PROBLEM:
For the material below, return exactly the lines starting at the one holding "Instruction: Click the bookmark icon for 笔记列表" and ending at the one holding "has height=1700, width=1200.", counting both as part of the range.
========================================
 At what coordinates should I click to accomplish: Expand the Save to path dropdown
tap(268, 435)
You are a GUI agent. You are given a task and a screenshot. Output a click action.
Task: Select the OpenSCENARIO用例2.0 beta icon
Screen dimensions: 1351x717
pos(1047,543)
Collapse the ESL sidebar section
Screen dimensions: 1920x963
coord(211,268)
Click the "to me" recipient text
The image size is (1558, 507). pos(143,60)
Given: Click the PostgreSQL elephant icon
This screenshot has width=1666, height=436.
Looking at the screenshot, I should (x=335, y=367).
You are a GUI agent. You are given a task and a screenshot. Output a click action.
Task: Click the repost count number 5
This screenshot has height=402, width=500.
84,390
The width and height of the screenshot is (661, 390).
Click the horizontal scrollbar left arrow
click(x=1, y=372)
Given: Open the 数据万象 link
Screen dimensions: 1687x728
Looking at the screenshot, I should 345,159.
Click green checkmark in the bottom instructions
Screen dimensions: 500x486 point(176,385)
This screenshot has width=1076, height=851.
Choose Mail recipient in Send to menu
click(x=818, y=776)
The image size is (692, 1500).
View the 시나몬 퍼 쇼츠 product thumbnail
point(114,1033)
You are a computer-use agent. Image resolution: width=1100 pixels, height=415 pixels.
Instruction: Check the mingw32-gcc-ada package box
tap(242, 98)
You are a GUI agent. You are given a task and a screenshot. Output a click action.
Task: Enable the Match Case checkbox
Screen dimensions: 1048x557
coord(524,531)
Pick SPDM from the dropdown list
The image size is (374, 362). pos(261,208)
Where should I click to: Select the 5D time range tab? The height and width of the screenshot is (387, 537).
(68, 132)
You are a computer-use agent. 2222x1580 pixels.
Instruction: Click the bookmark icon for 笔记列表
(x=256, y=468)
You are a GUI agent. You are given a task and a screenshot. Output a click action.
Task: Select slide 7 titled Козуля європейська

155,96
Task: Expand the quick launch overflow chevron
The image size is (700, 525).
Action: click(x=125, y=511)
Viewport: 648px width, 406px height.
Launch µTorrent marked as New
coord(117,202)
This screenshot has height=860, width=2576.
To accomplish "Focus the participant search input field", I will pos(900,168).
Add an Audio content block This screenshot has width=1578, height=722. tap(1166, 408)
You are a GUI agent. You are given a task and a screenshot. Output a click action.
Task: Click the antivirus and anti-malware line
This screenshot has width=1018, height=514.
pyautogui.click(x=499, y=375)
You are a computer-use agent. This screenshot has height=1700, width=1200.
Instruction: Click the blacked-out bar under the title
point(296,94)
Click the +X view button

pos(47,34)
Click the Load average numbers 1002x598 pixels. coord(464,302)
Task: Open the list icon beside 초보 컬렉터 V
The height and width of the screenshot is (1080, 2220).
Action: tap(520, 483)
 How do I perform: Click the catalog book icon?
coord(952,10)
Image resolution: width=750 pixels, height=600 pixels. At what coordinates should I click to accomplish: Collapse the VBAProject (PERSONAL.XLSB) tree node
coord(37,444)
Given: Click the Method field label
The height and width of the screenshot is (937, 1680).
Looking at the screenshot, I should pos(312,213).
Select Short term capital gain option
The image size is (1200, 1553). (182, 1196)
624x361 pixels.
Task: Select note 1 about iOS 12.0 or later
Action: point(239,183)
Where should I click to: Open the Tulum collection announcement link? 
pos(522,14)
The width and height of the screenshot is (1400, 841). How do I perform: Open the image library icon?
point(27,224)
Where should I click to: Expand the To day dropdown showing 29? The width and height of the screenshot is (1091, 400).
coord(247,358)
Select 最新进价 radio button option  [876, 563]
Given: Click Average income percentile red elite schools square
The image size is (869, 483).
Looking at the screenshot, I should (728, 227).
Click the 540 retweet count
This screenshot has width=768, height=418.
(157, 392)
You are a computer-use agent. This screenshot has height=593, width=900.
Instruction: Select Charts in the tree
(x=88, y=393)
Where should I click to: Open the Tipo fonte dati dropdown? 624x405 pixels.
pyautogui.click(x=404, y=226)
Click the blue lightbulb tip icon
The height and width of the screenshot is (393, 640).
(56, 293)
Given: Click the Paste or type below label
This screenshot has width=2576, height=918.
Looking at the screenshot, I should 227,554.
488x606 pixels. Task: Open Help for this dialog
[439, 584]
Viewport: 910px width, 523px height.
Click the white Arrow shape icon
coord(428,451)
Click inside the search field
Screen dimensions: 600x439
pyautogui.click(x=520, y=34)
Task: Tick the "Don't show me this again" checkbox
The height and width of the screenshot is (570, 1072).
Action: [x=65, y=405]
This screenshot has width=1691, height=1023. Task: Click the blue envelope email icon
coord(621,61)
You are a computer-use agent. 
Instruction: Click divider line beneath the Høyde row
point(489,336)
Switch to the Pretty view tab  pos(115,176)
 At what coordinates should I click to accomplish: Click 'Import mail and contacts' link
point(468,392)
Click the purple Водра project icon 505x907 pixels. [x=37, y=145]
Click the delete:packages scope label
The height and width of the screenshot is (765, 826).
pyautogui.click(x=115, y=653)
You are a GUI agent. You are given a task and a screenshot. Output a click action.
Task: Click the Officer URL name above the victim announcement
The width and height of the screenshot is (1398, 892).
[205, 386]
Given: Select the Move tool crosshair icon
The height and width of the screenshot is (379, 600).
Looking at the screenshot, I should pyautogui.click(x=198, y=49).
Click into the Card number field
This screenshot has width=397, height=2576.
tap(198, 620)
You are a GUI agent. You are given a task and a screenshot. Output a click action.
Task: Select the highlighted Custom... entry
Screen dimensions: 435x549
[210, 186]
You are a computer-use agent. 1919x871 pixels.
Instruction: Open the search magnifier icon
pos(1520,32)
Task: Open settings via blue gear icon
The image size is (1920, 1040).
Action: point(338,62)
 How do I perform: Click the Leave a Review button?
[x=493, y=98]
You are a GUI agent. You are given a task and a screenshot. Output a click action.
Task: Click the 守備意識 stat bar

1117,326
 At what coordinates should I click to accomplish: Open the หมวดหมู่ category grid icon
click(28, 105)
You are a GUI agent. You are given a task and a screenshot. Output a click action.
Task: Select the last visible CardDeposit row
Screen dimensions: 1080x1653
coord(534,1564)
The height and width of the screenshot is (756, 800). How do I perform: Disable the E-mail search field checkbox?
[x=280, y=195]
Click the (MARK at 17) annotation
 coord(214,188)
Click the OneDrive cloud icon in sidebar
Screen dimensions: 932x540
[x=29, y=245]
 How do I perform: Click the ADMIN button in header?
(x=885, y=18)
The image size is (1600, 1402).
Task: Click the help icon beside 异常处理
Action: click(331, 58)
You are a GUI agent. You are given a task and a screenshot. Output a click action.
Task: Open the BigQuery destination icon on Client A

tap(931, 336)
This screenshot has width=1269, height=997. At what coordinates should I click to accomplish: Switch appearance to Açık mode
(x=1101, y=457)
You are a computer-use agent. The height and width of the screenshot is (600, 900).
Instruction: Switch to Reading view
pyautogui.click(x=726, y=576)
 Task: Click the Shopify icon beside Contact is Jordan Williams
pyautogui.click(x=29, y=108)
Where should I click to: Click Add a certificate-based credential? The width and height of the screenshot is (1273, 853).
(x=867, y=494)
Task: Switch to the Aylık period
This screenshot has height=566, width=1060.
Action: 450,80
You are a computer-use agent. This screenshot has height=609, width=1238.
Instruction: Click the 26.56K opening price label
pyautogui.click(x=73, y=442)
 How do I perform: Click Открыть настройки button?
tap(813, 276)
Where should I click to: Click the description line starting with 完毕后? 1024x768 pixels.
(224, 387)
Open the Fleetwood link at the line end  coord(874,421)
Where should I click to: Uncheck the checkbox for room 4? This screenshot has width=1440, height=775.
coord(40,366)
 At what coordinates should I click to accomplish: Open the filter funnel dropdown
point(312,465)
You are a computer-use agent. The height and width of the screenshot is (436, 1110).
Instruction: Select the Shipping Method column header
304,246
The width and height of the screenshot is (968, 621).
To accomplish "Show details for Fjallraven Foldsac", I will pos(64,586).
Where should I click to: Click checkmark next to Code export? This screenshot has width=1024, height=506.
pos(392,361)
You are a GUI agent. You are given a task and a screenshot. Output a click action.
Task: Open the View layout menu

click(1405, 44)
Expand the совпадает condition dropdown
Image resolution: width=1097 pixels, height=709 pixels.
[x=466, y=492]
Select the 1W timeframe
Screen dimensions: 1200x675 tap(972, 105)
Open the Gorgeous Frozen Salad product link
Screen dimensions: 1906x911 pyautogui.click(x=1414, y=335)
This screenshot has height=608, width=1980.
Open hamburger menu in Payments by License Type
========================================
SOLUTION TO THE PROBLEM:
Instruction: Click the bookmark icon for 笔记列表
(x=256, y=468)
You are a GUI agent. You are given a task and a screenshot. Output a click action.
Task: Select slide 7 titled Козуля європейська

155,96
Task: Expand the quick launch overflow chevron
The image size is (700, 525).
Action: click(x=125, y=511)
Viewport: 648px width, 406px height.
Launch µTorrent marked as New
coord(117,202)
This screenshot has height=860, width=2576.
To accomplish "Focus the participant search input field", I will pos(900,168).
Add an Audio content block This screenshot has width=1578, height=722. tap(1166, 408)
You are a GUI agent. You are given a task and a screenshot. Output a click action.
Task: Click the antivirus and anti-malware line
This screenshot has width=1018, height=514.
pyautogui.click(x=499, y=375)
You are a computer-use agent. This screenshot has height=1700, width=1200.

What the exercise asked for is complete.